**Exercise task 1**: Reproduce the entries verbatim, beginning at the line that contains "The image size is (1920, 1080). At" and continuing through the final entry.

**Passage to read**:
============================================================

Using stacked rest-frame UV spectra of a few LAEs in our sample, Berry et al. (2012) measured velocity offsets of about 600 km s^-1 between Lyα and low-ionization absorption lines (LIS). As low-ionization absorption lines are thought to be tracing the neutral gas, this offset is thought to be produced because out-flowing neutral gas allows only the red side of Lyα line photons to escape, making it appear redshifted with respect to the systemic velocity. Here we estimated expansion velocities of possible outflows calculating velocity offsets between the central wavelength of Lyα with respect to that of metal lines at the systemic redshift.

In Fig. 9 we present the F(Lyα)/F([OIII]5007) ratio versus Δv_{Lyα −  [OIII] 5007}. In the figure we do not show the value of − 897.8 ± 257.0 km s^-1, calculated for the SFG with Lyα in absorption (BX16). BX10 is characterized by 749.9 ± 188.3 km s^-1 and the highest uncertainty in [OIII] central wavelength (18 095.5 ± 11.6 Å). In fact this emission line is on top of sky line residuals (Fig. 4), which affect the line integrated flux and central wavelength. However, we can not exclude it being a high-velocity-offset source. For the other three LAEs at z ~ 2−3 (star symbols), the offsets are 70−270 km s^-1. These values are consistent with previous estimations from McLinden et al. (2011) and (Finkelstein et al. 2011; updated by Chonis et al., priv. comm.). For LBG11, we estimated Δv_{Lyα −  [OIII] 5007} = 344.5 ± 107.0 km s^-1, which is consistent with the value estimated by McLinden et al. (2011) for their strongest [OIII]5007 emission line LAE (F([OIII]5007) = (35.48 ± 1.15)E-17 erg s^-1 cm^-2) at similar redshift. The velocities we calculated here are also consistent with expansion velocities, V_exp = 100−300 km s^-1, measured by Verhamme et al. (2008) for a sample of 11 LBGs. Instead, Steidel et al. (2010) estimated stronger velocity offsets of 445 ± 27 km s^-1 for a sample of Hα emitters at z = 2.3. Their range of Vexp within 1σ is plotted as a rectangular region delimited by dotted lines.

While the outflow velocity, V_exp, is best estimated from the velocity difference between LIS, which trace the out-flowing material, and systemic redshift emission lines, Δv_{Lyα −  [OIII] 5007} can give upper limits for commonly assumed geometries. In Berry et al. (2012) and Shapley et al. (2003), they estimated offsets between LIS absorption lines and Lyα, which could be up to three ×Vexp. It was shown in Verhamme et al. (2008) that for an expanding shell model Δv_{Lyα − LIS} can be 3 (2) times of the expansion velocity, depending on the HI column density, N_HI ≥ (< )10²⁰/cm². The situation can change for different geometries. In the figure the range of Vexp values from Shapley et al. (2003) is presented as the rectangle delimited by the red dashed lines, rescaled to be compared to our Δv_{Lyα −  [OIII] 5007}. The range of Vexp values from Berry et al. (2012) at z = 2 and z = 3 is also rescaled and it corresponds to the rectangle delimited by solid lines.

============================================================

Text and item location entries:
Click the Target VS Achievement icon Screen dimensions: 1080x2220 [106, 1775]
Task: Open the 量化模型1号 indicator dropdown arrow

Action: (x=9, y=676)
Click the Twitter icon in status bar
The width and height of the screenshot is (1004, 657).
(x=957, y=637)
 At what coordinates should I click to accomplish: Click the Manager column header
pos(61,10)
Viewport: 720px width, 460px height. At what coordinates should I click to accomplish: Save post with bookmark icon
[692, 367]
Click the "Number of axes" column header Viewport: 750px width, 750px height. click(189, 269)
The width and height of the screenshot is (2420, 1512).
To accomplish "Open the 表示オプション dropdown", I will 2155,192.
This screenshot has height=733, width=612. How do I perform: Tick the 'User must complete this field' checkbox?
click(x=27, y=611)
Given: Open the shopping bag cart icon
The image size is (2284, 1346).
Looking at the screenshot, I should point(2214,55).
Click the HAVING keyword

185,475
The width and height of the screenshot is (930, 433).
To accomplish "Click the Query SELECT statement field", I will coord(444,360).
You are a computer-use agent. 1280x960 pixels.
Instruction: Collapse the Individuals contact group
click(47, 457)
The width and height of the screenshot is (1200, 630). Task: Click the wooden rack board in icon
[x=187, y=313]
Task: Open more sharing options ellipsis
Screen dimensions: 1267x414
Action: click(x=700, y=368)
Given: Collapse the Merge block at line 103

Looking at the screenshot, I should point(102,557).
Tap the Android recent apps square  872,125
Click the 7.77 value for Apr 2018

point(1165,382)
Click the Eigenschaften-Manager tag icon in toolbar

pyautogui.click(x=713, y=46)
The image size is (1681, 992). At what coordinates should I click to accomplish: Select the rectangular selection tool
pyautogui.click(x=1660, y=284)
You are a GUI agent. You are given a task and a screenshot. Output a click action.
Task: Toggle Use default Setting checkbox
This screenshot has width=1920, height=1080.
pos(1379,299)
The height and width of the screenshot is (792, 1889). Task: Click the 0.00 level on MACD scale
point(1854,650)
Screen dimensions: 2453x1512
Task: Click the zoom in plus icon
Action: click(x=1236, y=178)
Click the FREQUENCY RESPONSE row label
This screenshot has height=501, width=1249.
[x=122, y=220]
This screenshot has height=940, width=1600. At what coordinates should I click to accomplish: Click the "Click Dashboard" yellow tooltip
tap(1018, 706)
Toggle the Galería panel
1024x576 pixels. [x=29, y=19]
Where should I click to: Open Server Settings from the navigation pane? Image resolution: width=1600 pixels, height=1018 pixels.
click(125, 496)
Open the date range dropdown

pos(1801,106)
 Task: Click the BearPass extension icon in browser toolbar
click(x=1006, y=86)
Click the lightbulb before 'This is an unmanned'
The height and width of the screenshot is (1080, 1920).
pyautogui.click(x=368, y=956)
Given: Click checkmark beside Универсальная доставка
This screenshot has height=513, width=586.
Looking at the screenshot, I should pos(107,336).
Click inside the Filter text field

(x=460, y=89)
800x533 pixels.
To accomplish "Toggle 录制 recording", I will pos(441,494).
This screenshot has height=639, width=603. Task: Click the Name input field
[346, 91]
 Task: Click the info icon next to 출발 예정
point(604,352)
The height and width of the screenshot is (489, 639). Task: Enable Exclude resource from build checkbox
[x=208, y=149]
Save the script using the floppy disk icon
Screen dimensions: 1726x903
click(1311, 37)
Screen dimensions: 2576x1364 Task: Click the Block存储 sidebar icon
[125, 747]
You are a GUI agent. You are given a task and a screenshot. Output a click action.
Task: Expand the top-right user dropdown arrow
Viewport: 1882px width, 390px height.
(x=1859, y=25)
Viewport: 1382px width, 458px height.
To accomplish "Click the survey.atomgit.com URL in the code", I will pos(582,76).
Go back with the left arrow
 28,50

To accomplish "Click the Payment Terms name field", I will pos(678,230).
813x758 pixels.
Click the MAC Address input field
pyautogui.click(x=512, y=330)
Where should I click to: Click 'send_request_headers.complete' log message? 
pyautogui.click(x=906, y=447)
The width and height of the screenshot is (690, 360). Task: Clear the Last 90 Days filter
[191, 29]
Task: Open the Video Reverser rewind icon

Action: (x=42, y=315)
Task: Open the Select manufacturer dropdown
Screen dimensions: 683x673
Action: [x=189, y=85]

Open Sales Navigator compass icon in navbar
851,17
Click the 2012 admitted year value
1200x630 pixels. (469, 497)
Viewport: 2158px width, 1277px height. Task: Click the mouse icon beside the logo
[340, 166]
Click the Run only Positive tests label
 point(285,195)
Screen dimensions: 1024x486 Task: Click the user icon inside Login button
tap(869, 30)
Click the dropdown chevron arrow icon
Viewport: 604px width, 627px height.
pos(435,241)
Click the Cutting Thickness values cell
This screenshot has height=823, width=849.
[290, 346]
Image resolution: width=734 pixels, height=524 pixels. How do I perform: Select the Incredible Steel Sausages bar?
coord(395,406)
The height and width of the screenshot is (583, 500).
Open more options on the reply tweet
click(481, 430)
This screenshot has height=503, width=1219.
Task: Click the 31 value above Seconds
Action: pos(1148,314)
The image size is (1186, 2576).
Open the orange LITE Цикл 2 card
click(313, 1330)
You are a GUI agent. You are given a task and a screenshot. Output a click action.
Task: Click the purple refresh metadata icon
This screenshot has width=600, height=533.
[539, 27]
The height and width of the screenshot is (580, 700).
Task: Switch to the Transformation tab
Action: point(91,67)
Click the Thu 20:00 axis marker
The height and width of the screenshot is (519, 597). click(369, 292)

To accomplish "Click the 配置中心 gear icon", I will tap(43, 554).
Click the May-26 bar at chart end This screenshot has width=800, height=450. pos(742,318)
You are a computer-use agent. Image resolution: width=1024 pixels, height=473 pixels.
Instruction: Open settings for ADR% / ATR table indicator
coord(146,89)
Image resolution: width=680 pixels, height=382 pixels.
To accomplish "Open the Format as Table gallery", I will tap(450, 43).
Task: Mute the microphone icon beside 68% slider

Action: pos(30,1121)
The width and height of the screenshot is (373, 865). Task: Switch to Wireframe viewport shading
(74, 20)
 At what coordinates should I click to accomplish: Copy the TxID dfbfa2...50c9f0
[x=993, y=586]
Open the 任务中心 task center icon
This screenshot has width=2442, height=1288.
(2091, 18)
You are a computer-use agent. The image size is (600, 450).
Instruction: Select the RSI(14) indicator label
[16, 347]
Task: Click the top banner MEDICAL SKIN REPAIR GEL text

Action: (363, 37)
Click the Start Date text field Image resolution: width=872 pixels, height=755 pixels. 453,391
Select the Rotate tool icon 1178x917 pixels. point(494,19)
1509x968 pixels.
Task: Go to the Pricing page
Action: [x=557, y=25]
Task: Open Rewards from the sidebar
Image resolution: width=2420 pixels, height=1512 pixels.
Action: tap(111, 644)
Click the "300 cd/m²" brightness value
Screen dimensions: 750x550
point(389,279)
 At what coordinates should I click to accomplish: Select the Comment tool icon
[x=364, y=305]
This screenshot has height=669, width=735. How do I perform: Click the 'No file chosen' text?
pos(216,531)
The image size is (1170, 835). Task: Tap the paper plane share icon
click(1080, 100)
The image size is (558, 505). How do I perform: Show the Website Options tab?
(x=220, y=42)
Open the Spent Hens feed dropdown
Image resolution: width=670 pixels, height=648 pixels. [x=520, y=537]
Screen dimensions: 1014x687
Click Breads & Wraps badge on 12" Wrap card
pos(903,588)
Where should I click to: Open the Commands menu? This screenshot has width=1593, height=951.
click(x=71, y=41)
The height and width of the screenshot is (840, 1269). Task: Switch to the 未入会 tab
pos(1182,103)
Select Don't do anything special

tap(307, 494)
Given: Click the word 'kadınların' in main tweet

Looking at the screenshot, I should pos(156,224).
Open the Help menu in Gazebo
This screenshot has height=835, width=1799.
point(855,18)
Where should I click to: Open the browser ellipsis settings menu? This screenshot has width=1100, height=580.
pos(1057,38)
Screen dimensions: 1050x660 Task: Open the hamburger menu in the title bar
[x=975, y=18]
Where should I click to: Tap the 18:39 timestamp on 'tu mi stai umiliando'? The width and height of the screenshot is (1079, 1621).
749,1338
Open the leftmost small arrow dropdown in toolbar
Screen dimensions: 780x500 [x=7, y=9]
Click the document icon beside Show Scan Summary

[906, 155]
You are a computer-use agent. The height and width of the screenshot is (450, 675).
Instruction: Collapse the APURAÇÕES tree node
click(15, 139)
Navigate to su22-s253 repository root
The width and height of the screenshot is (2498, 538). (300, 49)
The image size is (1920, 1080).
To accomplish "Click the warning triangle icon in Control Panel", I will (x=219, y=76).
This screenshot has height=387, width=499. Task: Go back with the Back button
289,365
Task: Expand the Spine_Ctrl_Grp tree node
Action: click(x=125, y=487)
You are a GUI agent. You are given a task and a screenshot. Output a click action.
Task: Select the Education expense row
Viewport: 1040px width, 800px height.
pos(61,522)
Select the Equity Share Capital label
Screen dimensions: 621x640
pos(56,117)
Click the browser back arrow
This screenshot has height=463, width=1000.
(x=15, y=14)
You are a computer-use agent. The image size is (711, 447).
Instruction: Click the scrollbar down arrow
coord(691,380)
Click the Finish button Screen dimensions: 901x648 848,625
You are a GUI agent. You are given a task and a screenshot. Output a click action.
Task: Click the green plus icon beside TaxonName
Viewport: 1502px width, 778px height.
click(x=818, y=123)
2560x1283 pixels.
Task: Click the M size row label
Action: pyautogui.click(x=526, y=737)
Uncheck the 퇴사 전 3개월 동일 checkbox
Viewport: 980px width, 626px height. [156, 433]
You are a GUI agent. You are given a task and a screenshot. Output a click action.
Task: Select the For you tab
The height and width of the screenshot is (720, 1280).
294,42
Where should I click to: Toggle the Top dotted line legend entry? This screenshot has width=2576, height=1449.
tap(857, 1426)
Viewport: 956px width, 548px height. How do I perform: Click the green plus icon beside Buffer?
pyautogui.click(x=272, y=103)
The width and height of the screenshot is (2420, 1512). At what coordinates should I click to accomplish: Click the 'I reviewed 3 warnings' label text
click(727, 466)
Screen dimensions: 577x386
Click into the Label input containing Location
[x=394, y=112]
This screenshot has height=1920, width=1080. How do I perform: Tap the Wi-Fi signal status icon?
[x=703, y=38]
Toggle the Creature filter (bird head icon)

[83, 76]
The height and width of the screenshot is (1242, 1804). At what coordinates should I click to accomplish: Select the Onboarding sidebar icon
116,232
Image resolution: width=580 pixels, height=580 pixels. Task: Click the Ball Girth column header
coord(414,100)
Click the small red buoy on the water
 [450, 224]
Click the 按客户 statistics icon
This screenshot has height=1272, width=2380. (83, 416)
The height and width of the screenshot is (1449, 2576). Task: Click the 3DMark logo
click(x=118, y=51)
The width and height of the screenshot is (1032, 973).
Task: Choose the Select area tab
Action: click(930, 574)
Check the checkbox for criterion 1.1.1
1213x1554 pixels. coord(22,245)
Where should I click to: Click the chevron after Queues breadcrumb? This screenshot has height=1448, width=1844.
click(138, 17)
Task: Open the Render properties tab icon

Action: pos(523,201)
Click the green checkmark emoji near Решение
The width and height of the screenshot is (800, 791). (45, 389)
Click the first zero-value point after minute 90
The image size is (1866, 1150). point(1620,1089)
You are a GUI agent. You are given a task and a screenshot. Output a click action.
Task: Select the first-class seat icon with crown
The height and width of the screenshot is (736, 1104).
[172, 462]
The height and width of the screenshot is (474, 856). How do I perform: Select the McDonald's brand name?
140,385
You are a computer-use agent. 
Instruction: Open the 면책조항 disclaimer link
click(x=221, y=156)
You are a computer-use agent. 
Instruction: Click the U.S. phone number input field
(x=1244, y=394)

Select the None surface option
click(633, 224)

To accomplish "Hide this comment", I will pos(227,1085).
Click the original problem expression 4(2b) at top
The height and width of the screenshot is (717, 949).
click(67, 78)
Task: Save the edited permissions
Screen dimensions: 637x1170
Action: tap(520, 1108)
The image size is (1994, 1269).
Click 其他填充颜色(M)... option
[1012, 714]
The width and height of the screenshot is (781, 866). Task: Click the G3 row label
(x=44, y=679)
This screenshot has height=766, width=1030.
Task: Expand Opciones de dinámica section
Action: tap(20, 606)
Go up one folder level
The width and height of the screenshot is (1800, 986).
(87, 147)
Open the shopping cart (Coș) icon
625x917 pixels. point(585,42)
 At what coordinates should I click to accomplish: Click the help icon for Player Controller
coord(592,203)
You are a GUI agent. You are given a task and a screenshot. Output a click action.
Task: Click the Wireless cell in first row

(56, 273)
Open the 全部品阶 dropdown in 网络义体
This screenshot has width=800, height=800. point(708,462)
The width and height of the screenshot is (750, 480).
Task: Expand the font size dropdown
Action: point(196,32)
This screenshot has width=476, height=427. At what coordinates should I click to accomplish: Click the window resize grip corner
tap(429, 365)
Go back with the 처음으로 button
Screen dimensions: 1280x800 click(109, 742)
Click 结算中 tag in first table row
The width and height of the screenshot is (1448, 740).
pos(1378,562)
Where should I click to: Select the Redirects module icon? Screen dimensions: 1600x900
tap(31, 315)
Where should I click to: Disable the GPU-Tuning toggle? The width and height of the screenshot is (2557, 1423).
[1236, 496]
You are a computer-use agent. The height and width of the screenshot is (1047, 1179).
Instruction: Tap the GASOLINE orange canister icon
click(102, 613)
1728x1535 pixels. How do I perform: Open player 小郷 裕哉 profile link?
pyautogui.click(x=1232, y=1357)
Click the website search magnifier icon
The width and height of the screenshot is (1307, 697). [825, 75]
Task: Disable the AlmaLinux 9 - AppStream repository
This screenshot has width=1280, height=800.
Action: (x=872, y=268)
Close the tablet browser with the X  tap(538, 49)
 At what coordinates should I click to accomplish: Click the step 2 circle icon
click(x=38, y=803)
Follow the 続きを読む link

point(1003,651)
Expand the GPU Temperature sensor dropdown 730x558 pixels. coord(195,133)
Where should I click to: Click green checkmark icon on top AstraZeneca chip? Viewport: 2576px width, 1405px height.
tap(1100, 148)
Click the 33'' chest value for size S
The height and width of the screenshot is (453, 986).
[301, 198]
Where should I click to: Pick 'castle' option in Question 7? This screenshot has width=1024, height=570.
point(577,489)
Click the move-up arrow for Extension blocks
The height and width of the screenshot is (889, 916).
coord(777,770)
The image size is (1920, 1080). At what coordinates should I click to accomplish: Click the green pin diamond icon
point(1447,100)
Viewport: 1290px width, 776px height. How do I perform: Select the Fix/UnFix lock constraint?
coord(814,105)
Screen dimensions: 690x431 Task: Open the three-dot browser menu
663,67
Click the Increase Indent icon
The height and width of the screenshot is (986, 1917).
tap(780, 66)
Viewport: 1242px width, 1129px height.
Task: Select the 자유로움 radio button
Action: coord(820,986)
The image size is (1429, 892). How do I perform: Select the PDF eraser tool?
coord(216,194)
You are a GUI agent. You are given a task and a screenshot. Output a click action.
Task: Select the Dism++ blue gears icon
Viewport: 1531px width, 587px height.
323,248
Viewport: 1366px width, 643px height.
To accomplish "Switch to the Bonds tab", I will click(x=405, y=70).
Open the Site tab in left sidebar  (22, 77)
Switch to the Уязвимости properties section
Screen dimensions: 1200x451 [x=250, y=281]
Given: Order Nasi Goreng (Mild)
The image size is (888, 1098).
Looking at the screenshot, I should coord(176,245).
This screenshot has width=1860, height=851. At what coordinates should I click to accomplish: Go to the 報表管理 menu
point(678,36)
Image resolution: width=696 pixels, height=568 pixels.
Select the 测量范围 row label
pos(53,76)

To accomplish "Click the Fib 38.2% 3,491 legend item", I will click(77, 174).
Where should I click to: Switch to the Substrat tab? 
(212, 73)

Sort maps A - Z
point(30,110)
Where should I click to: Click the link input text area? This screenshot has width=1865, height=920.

============================================================

**Exercise task 2**: Which individual sources does the passage on Lyα velocity offsets refer to by identifier label? List them all.

**Worked answer 1**:
The image size is (1920, 1080). At what coordinates should I click to accomplish: Click the green pin diamond icon
point(1447,100)
Viewport: 1290px width, 776px height. How do I perform: Select the Fix/UnFix lock constraint?
coord(814,105)
Screen dimensions: 690x431 Task: Open the three-dot browser menu
663,67
Click the Increase Indent icon
The height and width of the screenshot is (986, 1917).
tap(780, 66)
Viewport: 1242px width, 1129px height.
Task: Select the 자유로움 radio button
Action: coord(820,986)
The image size is (1429, 892). How do I perform: Select the PDF eraser tool?
coord(216,194)
You are a GUI agent. You are given a task and a screenshot. Output a click action.
Task: Select the Dism++ blue gears icon
Viewport: 1531px width, 587px height.
323,248
Viewport: 1366px width, 643px height.
To accomplish "Switch to the Bonds tab", I will click(x=405, y=70).
Open the Site tab in left sidebar  (22, 77)
Switch to the Уязвимости properties section
Screen dimensions: 1200x451 [x=250, y=281]
Given: Order Nasi Goreng (Mild)
The image size is (888, 1098).
Looking at the screenshot, I should coord(176,245).
This screenshot has width=1860, height=851. At what coordinates should I click to accomplish: Go to the 報表管理 menu
point(678,36)
Image resolution: width=696 pixels, height=568 pixels.
Select the 测量范围 row label
pos(53,76)

To accomplish "Click the Fib 38.2% 3,491 legend item", I will click(77, 174).
Where should I click to: Switch to the Substrat tab? 
(212, 73)

Sort maps A - Z
point(30,110)
Where should I click to: Click the link input text area? This screenshot has width=1865, height=920.

**Worked answer 2**: BX16, BX10, LBG11